- [EXERCISE PASSAGE]
- - -

The complete nirA gene was amplified by using Pfu DNA polymerase (Stratagene) from the chromosome of A. xylosoxidans with oligonucleotides NF-1 (5′-GGGAGCTCACATGAACGCATTACGGC-3′) and NF-2 (5′-GGAAGCTTCCAGTGCCAATCTGATTGC-3′). These oligonucleotides introduced a SacI restriction site at the 5′ end of the nirA gene and a HindIII site at the 3′ end. After digestion of the amplified product with SacI and HindIII, it was cloned into SacI-HindIII-digested pET28a, yielding pEnirsp-1. The nirA gene in pEnirsp-1 possesses the artificial ribosome-binding site GGAG, which was derived from the SacI restriction site and a G residue of the plasmid polylinker. The pEnirsp-2 derivative was created by digesting pEnirsp-1 with NdeI, filling in the protruding 5′ ends with the Klenow fragment of DNA polymerase and deoxynucleoside triphosphates according to the method of Sambrook et al. (26), and then ligating the product.

Overproduction and subcellular localization of NirA.

- - -

- [DATA SHOWN]
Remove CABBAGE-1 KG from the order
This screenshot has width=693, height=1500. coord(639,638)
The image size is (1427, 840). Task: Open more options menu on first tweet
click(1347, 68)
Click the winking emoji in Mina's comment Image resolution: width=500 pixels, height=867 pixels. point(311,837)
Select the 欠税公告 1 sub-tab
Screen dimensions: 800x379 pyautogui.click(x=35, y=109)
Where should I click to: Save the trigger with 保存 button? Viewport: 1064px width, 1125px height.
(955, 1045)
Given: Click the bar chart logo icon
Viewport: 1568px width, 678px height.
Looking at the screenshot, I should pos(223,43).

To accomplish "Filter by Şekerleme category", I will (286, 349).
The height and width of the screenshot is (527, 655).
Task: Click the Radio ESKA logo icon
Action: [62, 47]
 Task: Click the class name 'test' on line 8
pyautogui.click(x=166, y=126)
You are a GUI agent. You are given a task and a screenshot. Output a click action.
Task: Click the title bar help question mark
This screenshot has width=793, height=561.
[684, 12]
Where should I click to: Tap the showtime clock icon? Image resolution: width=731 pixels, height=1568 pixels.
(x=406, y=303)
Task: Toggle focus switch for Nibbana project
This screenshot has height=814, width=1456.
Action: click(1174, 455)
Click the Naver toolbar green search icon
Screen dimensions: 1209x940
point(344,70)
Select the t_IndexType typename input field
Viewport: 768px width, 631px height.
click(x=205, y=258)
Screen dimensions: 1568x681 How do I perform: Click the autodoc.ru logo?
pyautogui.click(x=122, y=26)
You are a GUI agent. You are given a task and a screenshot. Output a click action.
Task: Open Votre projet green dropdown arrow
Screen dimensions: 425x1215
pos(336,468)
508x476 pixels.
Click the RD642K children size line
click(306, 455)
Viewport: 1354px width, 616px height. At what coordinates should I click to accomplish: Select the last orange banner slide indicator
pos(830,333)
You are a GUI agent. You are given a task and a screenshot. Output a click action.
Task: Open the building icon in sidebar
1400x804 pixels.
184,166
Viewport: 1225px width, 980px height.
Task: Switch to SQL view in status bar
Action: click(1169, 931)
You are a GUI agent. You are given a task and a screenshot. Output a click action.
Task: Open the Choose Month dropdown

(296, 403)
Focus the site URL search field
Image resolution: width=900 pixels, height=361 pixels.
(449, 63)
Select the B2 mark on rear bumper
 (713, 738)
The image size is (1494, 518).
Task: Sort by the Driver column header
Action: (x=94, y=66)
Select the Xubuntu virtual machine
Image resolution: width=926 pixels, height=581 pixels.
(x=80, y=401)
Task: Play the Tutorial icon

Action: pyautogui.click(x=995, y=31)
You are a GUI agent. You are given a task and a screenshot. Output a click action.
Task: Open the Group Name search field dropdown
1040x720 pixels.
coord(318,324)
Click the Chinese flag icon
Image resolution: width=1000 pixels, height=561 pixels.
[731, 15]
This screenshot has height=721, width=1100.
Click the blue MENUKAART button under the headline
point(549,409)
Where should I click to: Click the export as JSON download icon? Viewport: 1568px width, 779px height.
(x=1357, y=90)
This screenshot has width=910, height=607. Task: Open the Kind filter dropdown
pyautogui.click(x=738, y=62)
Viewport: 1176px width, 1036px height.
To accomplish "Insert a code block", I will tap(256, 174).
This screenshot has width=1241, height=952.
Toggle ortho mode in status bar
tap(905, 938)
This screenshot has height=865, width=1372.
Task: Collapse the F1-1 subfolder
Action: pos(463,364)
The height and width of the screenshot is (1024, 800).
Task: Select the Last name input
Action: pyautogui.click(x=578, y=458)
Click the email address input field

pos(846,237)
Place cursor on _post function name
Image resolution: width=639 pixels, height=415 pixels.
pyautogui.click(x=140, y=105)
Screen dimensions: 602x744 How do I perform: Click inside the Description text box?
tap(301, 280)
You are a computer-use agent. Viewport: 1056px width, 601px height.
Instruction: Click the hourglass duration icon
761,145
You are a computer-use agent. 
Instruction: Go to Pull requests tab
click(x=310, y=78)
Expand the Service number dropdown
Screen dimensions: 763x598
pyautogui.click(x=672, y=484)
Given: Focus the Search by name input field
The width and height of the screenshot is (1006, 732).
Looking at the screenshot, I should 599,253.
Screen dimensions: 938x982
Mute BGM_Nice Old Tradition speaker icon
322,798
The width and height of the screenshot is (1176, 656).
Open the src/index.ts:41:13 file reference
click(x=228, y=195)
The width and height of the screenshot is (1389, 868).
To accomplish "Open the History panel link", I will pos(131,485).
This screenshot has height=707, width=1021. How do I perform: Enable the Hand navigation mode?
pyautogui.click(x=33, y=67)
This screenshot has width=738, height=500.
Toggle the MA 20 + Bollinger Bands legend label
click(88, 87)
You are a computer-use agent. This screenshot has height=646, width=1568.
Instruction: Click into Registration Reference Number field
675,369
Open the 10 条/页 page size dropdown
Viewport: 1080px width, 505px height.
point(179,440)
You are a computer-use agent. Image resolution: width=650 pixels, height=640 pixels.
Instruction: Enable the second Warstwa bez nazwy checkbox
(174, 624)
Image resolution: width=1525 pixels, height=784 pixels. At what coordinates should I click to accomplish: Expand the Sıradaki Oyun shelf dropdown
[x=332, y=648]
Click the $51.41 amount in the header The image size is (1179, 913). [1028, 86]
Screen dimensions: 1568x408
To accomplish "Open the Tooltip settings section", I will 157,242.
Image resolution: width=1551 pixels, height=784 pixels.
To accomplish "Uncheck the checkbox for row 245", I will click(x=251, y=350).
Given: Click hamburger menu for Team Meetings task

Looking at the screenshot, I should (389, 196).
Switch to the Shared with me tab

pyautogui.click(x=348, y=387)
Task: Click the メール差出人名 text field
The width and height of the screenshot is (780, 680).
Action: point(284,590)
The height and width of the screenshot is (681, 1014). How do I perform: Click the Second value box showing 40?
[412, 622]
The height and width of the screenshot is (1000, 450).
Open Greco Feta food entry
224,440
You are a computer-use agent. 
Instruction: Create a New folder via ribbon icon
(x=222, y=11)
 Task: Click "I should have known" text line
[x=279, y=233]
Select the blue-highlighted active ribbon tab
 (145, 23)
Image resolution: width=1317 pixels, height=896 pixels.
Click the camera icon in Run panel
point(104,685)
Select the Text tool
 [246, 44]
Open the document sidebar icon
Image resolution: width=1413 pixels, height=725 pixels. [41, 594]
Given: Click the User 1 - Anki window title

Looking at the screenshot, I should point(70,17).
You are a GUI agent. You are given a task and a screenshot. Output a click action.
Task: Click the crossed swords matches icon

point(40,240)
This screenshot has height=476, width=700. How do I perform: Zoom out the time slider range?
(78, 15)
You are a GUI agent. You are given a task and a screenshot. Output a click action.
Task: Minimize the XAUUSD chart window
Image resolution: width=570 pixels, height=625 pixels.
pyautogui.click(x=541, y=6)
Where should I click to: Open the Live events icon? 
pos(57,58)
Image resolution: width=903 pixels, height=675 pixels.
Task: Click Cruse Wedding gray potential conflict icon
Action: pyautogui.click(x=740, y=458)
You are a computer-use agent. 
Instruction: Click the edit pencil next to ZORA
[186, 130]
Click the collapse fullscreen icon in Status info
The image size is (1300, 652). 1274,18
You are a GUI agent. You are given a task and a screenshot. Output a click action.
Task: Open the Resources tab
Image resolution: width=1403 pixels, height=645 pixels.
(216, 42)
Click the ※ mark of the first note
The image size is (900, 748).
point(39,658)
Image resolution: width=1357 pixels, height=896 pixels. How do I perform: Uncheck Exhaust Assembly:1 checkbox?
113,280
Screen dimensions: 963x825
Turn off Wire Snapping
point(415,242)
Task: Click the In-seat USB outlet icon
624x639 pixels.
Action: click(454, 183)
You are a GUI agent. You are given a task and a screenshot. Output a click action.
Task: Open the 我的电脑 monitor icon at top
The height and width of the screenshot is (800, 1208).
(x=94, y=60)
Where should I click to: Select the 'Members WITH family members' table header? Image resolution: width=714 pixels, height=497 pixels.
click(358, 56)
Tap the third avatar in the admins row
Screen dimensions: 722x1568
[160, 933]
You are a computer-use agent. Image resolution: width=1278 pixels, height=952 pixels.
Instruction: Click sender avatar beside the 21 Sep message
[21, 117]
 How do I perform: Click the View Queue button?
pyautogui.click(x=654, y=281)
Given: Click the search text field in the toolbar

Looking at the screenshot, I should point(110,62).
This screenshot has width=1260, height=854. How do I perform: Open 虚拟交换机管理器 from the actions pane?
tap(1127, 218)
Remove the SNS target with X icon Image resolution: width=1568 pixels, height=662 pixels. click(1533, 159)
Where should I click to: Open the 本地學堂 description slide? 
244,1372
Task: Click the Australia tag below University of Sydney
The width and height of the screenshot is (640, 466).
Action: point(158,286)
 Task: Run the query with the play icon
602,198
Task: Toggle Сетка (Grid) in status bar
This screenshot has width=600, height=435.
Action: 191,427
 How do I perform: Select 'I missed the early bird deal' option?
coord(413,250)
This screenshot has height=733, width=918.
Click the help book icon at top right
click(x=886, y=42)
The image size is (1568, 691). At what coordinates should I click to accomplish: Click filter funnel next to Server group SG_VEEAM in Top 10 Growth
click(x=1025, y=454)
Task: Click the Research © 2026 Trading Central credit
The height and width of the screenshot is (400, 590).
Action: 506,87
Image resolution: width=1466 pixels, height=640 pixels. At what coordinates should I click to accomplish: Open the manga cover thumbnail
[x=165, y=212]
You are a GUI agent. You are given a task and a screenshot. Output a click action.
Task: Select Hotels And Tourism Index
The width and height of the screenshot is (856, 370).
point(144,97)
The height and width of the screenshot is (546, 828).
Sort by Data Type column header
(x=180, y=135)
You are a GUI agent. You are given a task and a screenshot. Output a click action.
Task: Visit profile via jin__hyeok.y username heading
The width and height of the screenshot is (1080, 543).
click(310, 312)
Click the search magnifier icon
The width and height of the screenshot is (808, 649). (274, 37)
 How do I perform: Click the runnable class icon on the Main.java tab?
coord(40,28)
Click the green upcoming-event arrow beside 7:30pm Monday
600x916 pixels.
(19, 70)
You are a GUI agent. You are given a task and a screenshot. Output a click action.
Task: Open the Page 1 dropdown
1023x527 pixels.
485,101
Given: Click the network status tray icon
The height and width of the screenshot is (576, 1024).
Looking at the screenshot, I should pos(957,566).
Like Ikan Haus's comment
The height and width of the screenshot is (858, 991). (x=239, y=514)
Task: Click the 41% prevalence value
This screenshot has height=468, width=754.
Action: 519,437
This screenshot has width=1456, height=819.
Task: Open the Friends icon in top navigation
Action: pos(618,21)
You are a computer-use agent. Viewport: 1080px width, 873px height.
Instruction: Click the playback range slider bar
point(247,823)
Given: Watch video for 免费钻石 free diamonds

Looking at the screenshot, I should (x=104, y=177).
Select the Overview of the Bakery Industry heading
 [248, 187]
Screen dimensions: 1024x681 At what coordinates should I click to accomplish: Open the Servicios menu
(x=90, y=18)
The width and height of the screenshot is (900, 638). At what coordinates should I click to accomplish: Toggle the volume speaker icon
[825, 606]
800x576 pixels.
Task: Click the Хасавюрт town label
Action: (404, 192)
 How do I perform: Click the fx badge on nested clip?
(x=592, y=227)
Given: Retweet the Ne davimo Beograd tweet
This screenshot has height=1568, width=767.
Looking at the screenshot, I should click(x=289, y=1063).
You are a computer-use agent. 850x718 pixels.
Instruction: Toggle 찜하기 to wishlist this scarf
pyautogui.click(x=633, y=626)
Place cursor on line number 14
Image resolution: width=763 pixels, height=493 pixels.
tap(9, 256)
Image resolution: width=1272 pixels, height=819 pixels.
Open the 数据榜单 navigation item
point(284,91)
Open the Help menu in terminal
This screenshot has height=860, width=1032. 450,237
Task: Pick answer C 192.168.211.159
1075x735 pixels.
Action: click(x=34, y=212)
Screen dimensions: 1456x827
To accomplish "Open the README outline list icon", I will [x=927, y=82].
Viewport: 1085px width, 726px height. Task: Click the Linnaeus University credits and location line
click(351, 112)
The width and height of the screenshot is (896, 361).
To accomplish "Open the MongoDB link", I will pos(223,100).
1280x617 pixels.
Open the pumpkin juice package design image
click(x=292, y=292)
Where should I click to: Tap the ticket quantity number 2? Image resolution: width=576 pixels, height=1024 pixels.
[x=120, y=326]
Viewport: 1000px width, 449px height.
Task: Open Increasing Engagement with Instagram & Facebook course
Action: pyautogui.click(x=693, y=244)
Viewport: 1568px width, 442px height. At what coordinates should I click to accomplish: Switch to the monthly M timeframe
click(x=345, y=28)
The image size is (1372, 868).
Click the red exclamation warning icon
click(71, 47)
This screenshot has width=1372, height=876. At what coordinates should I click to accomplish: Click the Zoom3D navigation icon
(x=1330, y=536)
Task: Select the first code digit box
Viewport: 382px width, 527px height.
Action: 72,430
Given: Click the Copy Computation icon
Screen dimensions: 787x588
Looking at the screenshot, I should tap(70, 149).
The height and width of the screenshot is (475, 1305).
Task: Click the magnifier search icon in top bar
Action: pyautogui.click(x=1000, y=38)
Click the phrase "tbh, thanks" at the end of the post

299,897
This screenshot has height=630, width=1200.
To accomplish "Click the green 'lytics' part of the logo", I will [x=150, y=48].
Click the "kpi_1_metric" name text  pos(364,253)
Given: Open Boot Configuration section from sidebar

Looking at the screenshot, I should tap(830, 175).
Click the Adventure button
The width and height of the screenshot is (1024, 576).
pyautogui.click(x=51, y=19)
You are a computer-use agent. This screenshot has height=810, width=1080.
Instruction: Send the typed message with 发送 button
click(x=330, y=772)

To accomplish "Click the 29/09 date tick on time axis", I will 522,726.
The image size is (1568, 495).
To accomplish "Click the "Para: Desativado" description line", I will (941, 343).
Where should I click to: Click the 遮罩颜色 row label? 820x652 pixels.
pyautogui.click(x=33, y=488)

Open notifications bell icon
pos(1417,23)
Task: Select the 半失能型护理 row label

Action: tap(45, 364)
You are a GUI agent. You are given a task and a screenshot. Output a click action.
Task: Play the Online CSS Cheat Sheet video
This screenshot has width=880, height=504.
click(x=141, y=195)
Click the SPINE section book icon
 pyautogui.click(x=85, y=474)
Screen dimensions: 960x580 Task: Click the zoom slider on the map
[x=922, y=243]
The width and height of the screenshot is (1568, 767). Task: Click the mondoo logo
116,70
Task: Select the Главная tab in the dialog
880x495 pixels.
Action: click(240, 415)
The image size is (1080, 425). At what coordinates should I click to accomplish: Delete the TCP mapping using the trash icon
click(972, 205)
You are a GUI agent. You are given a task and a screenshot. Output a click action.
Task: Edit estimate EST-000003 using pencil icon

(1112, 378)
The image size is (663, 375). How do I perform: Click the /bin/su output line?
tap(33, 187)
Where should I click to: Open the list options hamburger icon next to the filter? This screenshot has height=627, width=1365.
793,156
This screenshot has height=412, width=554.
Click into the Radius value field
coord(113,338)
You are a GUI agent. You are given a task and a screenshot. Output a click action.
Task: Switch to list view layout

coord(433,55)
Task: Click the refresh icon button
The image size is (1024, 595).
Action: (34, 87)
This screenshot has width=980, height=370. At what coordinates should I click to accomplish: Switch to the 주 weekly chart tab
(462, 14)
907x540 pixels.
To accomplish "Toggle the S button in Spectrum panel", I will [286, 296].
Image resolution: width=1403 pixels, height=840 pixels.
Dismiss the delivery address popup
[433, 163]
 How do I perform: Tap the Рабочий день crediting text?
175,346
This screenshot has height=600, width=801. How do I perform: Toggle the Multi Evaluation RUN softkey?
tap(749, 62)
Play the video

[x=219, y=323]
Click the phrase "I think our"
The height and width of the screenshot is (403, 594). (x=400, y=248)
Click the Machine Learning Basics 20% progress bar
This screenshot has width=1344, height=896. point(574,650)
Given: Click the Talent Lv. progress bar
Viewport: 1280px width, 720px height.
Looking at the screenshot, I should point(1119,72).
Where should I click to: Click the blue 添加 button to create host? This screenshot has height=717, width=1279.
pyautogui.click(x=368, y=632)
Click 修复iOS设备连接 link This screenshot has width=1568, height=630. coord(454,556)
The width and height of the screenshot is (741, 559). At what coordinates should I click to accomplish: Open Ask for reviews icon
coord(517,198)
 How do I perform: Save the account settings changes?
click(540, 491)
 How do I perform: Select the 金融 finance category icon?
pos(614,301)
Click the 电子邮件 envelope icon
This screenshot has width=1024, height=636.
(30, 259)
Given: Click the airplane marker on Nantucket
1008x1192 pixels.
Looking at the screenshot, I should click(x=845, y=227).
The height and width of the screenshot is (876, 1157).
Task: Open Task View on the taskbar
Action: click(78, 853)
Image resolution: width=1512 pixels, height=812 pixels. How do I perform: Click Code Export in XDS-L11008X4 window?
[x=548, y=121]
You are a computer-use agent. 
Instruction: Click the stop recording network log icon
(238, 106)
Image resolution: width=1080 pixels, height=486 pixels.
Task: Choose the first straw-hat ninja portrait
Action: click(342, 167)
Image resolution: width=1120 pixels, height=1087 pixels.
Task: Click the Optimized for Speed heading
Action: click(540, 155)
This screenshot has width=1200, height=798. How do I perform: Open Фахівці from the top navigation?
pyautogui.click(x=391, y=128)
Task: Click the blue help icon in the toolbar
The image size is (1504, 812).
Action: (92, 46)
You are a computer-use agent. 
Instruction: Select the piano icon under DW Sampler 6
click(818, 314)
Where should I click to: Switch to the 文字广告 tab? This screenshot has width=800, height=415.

- - -

- [TASK TO COMPLETE]
Carry the nirA cloning text forward from its last heading, "Overproduction and subcellular localization of NirA."

- [TASK OUTPUT]
Overexpression of the nirA gene was achieved by introducing pEnirsp-1 into BL21(DE3) (30). Four 0.5-liter cultures of the transformed strain were grown at 30°C until an optical density at 600 nm of 0.5 was attained. Subsequently, IPTG was added to a final concentration of 0.25 mM, and the culture was incubated for a further 90 min with vigorous agitation. The cells were harvested by centrifugation at 8,000 × g for 20 min at 4°C. The cell pellet was resuspended in 15 ml of 50 mM potassium phosphate buffer (pH 7.0) and centrifuged again at 8,000 × g for 20 min. Spheroplasts and the periplasmic fraction were prepared according to the method of Osborn et al. (24). Briefly, the cell pellet was resuspended in 10 mM potassium phosphate buffer (pH 7.0) at a concentration of 1 ml/g (wet weight) of cells. To each milliliter of cell suspension 5 ml of 1 M sucrose, 0.4 ml of 1 M Tris-HCl (pH 8.0), 0.4 ml of 0.1 M EDTA (pH 8.0), and 1.2 ml of a freshly prepared 5-mg/ml solution of lysozyme were added. The mixture was stirred gently for 2 min, and then 1 ml of 0.1 M MgCl₂ and 10 ml of H₂O were slowly added. The mixture was gently stirred at 30°C for 30 min. Spheroplasts were separated from the periplasmic fraction by centrifugation at 12,000 × g for 30 min. The spheroplasts were resuspended in 20 ml of 10 mM potassium phosphate buffer and disrupted by two passages through a French press at 16,000 lb/in² (1.03 × 10² MPa). The crude extract was prepared by centrifugation at 10,000 × g for 30 min.

Purification of mature, recombinant nitrite reductase.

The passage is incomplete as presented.